# Epsilon-Greedy Bandit Algorithm

## Installation
First, install the required dependencies with pinned versions for reproducibility.

In [None]:
!pip install numpy==1.24.3 matplotlib==3.7.2

## Overview

The **Epsilon-Greedy** algorithm is one of the simplest and most widely used strategies for balancing exploration and exploitation in multi-armed bandit problems. It provides an elegant solution to the fundamental trade-off: should we exploit what we know works well, or explore to discover potentially better options?

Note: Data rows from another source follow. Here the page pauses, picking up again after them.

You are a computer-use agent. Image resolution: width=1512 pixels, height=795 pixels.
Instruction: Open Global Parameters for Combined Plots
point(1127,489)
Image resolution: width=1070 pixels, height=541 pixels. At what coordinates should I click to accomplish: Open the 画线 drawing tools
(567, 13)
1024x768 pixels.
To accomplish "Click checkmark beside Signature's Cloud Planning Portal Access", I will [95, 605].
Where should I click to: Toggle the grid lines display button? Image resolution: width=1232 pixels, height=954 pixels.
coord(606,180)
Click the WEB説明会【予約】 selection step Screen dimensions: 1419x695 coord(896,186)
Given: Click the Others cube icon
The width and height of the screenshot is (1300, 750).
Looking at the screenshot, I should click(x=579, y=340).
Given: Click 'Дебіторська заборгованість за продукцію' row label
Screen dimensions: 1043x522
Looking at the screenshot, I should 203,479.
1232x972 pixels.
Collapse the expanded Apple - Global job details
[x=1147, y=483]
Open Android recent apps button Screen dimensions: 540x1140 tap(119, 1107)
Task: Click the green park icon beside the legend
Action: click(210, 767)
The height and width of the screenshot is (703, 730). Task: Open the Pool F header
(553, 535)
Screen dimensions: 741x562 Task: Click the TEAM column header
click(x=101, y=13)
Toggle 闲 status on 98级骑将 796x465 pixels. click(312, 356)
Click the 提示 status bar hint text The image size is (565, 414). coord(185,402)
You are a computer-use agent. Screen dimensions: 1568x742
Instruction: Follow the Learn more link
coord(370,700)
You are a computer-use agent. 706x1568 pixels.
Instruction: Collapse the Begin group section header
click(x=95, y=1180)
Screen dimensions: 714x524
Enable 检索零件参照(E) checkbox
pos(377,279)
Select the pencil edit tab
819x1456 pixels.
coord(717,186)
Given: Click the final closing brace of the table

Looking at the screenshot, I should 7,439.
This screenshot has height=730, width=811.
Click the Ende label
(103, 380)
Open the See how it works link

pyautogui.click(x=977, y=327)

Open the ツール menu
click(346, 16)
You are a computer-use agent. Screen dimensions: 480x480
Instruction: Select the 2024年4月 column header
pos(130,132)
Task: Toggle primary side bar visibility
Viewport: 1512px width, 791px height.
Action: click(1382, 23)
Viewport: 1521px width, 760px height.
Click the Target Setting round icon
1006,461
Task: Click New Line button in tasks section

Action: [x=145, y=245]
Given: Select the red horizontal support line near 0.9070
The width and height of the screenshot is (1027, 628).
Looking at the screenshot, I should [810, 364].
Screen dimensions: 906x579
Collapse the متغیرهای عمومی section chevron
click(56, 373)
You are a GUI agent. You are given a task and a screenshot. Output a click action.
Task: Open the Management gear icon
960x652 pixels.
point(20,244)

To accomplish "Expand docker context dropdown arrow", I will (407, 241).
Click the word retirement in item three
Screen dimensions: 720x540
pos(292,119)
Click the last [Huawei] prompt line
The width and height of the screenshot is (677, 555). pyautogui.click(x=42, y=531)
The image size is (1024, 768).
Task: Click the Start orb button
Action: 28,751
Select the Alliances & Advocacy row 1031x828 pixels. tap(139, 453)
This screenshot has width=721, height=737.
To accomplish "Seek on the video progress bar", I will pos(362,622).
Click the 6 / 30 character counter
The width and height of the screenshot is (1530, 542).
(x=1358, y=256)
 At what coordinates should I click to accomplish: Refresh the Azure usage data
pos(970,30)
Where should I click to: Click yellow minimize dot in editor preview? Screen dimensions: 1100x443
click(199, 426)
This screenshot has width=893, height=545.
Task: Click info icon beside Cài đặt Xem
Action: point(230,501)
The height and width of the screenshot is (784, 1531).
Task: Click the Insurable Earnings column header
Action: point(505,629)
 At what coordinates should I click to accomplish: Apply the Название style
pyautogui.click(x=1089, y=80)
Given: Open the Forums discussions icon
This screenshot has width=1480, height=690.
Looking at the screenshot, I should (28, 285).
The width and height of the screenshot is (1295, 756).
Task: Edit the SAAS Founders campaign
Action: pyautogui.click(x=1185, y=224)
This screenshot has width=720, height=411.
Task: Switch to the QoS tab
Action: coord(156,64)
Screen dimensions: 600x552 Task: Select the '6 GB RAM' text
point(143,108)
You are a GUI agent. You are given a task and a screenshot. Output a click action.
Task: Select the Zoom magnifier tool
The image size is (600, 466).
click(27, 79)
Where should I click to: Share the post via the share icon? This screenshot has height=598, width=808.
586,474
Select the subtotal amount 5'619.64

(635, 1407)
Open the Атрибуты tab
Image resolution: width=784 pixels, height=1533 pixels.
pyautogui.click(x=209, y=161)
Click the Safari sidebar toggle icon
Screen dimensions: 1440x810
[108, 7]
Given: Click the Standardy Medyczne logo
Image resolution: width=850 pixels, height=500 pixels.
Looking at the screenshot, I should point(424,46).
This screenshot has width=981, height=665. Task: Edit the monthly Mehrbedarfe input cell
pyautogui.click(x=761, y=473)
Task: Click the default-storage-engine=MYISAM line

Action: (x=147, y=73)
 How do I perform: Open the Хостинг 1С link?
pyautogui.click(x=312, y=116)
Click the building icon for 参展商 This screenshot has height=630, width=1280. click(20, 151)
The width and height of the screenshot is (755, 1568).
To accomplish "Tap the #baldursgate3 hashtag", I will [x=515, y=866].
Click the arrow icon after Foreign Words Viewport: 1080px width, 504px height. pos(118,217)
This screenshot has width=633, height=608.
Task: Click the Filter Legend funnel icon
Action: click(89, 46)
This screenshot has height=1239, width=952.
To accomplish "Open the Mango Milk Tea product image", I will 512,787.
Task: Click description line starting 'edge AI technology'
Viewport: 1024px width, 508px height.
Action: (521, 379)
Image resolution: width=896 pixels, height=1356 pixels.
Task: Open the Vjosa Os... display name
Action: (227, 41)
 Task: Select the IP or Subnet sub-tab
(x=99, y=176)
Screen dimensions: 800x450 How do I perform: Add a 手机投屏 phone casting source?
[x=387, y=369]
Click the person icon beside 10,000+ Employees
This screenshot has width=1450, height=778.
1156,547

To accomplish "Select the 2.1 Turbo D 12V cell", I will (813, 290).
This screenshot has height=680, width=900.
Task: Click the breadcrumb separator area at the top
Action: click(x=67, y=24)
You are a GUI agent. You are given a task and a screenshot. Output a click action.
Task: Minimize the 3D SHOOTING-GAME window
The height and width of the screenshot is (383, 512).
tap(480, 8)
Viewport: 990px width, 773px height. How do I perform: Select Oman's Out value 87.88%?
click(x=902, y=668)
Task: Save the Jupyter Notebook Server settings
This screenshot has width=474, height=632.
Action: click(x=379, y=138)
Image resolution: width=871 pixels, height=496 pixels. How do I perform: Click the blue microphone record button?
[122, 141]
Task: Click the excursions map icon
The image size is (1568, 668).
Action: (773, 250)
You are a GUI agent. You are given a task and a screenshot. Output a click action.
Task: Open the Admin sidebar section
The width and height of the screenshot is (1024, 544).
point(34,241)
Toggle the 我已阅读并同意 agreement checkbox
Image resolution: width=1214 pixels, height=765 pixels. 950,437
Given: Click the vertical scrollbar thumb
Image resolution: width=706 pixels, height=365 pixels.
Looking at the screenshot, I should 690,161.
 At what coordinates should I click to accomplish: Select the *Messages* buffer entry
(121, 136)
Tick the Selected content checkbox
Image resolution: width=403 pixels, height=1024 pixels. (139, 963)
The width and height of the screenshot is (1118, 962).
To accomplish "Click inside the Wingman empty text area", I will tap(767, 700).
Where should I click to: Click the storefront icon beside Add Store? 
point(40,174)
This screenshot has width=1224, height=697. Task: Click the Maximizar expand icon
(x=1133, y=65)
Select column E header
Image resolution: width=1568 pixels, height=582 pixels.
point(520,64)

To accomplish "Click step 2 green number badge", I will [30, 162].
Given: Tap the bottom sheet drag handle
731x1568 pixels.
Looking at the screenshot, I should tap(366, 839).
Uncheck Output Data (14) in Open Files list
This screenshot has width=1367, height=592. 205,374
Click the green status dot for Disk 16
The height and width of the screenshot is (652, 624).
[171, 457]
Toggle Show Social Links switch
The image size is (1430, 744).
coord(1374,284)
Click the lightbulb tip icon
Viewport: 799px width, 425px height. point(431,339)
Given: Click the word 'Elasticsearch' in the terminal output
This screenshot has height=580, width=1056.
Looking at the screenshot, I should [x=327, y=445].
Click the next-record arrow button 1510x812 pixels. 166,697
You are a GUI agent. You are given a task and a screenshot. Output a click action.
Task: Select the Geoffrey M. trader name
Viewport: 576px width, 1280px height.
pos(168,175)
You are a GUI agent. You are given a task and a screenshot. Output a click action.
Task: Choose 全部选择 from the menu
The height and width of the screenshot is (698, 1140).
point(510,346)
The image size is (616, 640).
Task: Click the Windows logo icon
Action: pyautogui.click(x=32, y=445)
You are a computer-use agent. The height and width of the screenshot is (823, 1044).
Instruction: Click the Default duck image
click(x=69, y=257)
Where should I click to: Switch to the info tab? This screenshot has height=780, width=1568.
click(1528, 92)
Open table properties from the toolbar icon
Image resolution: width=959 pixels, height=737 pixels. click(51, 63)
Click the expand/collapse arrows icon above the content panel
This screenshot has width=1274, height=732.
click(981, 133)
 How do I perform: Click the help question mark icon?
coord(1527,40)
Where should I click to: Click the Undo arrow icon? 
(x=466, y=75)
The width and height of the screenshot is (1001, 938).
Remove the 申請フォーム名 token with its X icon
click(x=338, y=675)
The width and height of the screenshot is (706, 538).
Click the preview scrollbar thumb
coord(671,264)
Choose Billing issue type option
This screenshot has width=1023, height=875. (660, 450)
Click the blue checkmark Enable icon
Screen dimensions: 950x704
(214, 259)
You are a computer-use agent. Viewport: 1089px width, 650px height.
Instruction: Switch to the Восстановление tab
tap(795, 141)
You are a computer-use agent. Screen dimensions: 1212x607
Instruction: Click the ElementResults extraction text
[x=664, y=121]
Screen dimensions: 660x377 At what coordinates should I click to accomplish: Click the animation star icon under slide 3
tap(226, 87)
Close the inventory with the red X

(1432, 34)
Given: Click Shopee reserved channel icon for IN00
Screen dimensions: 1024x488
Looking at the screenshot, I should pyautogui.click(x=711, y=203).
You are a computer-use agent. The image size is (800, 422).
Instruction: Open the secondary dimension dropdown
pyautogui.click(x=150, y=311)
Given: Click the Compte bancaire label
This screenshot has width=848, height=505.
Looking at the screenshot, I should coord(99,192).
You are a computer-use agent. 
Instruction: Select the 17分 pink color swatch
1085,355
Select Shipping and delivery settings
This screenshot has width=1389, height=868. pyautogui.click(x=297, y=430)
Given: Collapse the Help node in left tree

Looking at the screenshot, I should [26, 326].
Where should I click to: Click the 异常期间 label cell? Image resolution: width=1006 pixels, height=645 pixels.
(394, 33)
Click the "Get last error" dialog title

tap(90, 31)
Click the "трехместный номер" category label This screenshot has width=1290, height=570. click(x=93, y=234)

### The Exploration-Exploitation Dilemma

In reinforcement learning, we face a constant dilemma:
- **Exploitation**: Choose the action that currently appears best based on our estimates
- **Exploration**: Try other actions to gather more information and potentially discover better options

Pure exploitation can lead to suboptimal behavior if our initial estimates are wrong. Pure exploration wastes opportunities by not leveraging what we've learned. Epsilon-greedy provides a simple probabilistic solution.

### How It Works

At each time step $t$, the algorithm:
- With probability $\epsilon$: **Explores** by choosing a random action (excluding the current best to ensure true exploration)
- With probability $1-\epsilon$: **Exploits** by choosing the action with the highest estimated value $Q_t(a)$

This means that if $\epsilon = 0.1$, the agent will explore 10% of the time and exploit 90% of the time.

### Action Selection Rule

The action selection at time $t$ follows:

$$A_t = \begin{cases}
\text{random action} \neq \arg\max_a Q_t(a) & \text{with probability } \epsilon \\
\arg\max_a Q_t(a) & \text{with probability } 1-\epsilon
\end{cases}$$

Where $Q_t(a)$ represents our current estimate of the value of action $a$.

### Value Update Rule

The action-value estimates are updated using incremental sample averaging:

$$Q_{t+1}(a) = Q_t(a) + \frac{1}{N_t(a)}\left[R_t - Q_t(a)\right]$$

This can be rewritten as:

$$Q_{t+1}(a) = Q_t(a) + \alpha_t(a) \left[R_t - Q_t(a)\right]$$

where $\alpha_t(a) = \frac{1}{N_t(a)}$ is the step size.

**Interpretation:**
- $Q_t(a)$: Current estimate of action $a$'s value
- $N_t(a)$: Number of times action $a$ has been selected (ensures we average over all samples)
- $R_t$: Reward received from the most recent selection
- $R_t - Q_t(a)$: Prediction error (how much we were wrong)

### Algorithm Parameters

- **`epsilon` ($\epsilon$)**: Exploration rate, typically between 0.01 and 0.1
  - Smaller values: More exploitation, faster convergence but risk of suboptimal solution
  - Larger values: More exploration, slower convergence but better chance of finding optimal action
  
- **`initial_q`**: Initial Q-value estimates
  - Setting high initial values encourages early exploration ("optimistic initialization")
  - Setting to zero is neutral
  
- **`alfa` ($\alpha$)**: Optional fixed step size
  - If `None`: Uses sample average (decreasing step size $1/N_t(a)$)
  - If fixed: Constant step size, gives more weight to recent rewards (useful for non-stationary problems)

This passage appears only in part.